科林压住怒火:“我跟埃文在一起是我的自|由。”
“可你是姓布鲁斯的!”青年斥责,仿佛科林做了什么天大的错事。
“那我现在已经被扫地出门了。”科林摊手,无奈道。他都不知道从何时起就跟这位比他少几岁的哨兵弟弟形成剑拔弩张的紧张模式。
大概是同为哨兵,好斗的天性使他们势如水火。
金发青年反感地看着随便就妥协的亲生哥哥。
哨兵不该是这样的,科林·布鲁斯是家中的长子,也是第一个觉醒的孩子,更是破格毕业的哨兵,应该有更大的建树。金发青年从小追随着哥哥的脚步,在哥哥的光辉笼罩下近乎毫不起色极其平凡。但他并不气馁,哥哥既是崇拜的榜样目标又是毕生想要打败的对象。
然而有一天,这些全部都变了。
哥哥养尊处优,布鲁斯家断了他的经济来源他在外面绝对活不下去。如果没有埃文·凯奇,没有那个男人的接济,哥哥会再回来,继续在他光荣的路上越走越远。
科林叹了口气,妥协,“也许你不该让自己陷入这么……嗯……”他思索半天,没有找到恰当的词,只能换句话说,“你不该把自己逼得这么紧。”
科林和弟弟不亲,至少他是这么认为的,他对眼前这位抽条的青年仅有小时候的记忆。如今对上那张满是怒气的脸,科林更是什么甜言蜜语都讲不出,哪怕说谎。
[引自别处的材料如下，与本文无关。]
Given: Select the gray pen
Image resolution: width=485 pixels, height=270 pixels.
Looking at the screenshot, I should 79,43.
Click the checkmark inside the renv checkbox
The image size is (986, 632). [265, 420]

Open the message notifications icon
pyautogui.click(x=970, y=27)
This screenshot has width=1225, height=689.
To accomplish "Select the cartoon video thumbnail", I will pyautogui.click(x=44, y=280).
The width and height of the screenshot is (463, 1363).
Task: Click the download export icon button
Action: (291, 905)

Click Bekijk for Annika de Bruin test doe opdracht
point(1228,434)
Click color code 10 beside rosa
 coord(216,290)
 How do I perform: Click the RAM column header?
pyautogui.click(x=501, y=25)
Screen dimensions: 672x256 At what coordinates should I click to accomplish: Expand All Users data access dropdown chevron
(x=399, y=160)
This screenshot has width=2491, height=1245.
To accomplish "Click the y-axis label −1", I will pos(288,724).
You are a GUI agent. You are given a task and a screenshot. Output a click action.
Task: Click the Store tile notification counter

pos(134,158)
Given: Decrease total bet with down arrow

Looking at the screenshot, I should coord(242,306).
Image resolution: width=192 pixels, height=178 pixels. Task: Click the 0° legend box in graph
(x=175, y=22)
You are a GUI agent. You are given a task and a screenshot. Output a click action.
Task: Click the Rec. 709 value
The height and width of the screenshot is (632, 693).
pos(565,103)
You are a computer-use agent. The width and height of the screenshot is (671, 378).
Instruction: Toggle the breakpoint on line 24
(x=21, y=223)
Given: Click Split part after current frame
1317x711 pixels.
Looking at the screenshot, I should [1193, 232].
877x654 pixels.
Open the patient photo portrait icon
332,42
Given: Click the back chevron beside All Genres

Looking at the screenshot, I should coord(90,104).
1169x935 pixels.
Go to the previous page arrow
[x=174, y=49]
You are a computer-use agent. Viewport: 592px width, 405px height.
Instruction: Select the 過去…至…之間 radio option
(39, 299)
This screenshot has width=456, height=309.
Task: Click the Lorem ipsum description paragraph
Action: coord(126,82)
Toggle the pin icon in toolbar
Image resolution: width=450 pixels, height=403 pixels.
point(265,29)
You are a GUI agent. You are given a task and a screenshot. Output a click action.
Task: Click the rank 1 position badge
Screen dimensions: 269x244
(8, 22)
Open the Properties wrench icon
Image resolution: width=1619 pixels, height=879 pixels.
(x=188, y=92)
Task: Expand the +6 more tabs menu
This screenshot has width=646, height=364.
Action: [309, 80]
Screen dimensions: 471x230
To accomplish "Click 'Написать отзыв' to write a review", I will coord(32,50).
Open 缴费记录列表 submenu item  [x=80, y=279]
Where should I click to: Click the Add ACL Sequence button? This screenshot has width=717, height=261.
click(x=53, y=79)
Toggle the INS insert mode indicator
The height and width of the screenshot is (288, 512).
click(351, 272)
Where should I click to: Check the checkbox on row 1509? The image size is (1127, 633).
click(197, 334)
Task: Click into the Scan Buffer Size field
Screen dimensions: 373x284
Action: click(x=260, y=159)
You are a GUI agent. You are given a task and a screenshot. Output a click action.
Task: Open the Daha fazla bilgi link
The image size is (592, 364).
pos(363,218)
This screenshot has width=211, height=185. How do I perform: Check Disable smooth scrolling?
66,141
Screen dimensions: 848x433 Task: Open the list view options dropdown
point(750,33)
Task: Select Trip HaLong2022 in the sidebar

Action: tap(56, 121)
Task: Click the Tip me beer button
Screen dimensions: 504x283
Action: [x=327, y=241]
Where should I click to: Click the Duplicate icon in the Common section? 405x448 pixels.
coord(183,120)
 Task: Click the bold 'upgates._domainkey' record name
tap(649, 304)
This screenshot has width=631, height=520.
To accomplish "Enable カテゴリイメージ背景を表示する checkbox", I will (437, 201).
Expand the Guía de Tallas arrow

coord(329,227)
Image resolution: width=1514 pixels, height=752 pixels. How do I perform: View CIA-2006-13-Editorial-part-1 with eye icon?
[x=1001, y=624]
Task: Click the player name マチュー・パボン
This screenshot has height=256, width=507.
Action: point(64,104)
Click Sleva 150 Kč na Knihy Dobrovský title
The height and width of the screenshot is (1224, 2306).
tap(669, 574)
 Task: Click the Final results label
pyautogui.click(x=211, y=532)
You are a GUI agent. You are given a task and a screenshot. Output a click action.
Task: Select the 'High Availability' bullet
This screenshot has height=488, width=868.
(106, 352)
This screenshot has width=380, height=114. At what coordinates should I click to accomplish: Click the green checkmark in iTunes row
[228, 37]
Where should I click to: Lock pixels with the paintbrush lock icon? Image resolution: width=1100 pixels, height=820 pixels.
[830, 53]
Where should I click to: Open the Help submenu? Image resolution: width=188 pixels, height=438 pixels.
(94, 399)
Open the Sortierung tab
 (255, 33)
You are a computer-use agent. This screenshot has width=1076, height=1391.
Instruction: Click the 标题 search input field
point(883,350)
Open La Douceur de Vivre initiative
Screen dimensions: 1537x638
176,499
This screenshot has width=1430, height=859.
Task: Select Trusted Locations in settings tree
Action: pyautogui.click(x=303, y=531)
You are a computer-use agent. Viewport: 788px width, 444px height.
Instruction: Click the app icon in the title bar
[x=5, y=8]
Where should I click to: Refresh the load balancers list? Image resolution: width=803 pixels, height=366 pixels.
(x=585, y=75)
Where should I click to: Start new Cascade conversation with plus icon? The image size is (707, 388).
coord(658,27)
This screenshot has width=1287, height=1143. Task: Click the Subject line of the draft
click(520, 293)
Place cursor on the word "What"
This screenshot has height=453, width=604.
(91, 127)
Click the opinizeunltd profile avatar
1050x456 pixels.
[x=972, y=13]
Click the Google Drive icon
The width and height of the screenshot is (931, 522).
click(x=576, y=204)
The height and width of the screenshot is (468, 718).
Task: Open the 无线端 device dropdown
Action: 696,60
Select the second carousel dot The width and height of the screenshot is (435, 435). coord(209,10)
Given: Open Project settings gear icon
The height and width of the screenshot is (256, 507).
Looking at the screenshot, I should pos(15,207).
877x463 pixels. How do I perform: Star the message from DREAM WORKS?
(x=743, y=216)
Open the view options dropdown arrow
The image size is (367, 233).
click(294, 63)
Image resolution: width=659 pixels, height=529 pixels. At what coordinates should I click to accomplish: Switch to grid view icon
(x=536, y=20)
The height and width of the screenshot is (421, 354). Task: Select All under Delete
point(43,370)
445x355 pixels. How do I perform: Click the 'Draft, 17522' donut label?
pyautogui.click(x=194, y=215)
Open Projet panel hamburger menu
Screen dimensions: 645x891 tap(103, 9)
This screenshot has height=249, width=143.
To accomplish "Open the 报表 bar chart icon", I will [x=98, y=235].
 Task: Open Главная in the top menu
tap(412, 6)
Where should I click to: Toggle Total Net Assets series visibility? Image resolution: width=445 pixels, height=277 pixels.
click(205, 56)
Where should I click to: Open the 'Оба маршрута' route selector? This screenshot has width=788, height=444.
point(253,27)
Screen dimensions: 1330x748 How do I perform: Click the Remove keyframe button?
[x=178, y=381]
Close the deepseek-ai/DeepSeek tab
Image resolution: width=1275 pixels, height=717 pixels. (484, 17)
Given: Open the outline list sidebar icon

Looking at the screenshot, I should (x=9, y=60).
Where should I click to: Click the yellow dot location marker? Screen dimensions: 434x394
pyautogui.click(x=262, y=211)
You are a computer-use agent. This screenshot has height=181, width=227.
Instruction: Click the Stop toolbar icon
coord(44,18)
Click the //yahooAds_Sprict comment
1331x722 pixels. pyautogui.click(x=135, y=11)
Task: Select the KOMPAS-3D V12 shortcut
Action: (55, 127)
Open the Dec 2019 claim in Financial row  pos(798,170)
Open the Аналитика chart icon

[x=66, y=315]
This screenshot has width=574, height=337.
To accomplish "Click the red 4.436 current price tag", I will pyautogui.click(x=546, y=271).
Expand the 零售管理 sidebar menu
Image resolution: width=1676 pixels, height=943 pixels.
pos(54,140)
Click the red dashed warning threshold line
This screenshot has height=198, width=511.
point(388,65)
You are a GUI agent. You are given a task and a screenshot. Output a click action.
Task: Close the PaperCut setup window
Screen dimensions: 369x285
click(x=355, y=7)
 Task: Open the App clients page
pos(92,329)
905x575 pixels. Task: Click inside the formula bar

“闭嘴!”青年手攥成拳,异常恼火,“你以为我这样是谁造成的!”
科林顿觉没趣,不想再和他纠缠,不断退让:“我很抱歉。”
“你在逃避?!”青年忽然想起,话锋一转,嘴边的笑也变得异常阴毒,“也对,如今凯奇家族为那个男人找到了专属向导,你没戏了!”
“布鲁斯!”
弟弟的话如根刺扎进科林的心中,忍耐许久的怒火猛然冒出,他冲上去揪住对方的衣领,怒视。
“你生气了?”金发青年有种报复的快感,“这件事闹得全帝国都知道,别告诉我你不清楚。对了,我亲爱的哥哥,你今天怎么一个人来?难道——”他故意不怀好意的停顿,“是不是他隐瞒着你,正在偷偷跟那位女向导幽会?”
“你——!!”科林挥起拳头。
背后隐约传来人声,科林忍了又忍,松开手,把弟弟推开,同时自己后退两步,拉开距离,撇开脸,不与他对视。
有两个男人拿着文件走过,感受到这里气氛诡异,狐疑地瞟了眼旁边两个容貌相似的金发哨兵,最后怕遭罪地快步走开。
脚步声由远及近,再由近及远。
科林如同泄了气的皮球,感到深深的疲倦。弟弟说的话完全有可能,他无力反驳。科林抓了抓拳头,这里的环境压抑得让他感觉快要窒息。他不想再跟弟弟争吵,将手插入口袋,撞开金发青年,往前走。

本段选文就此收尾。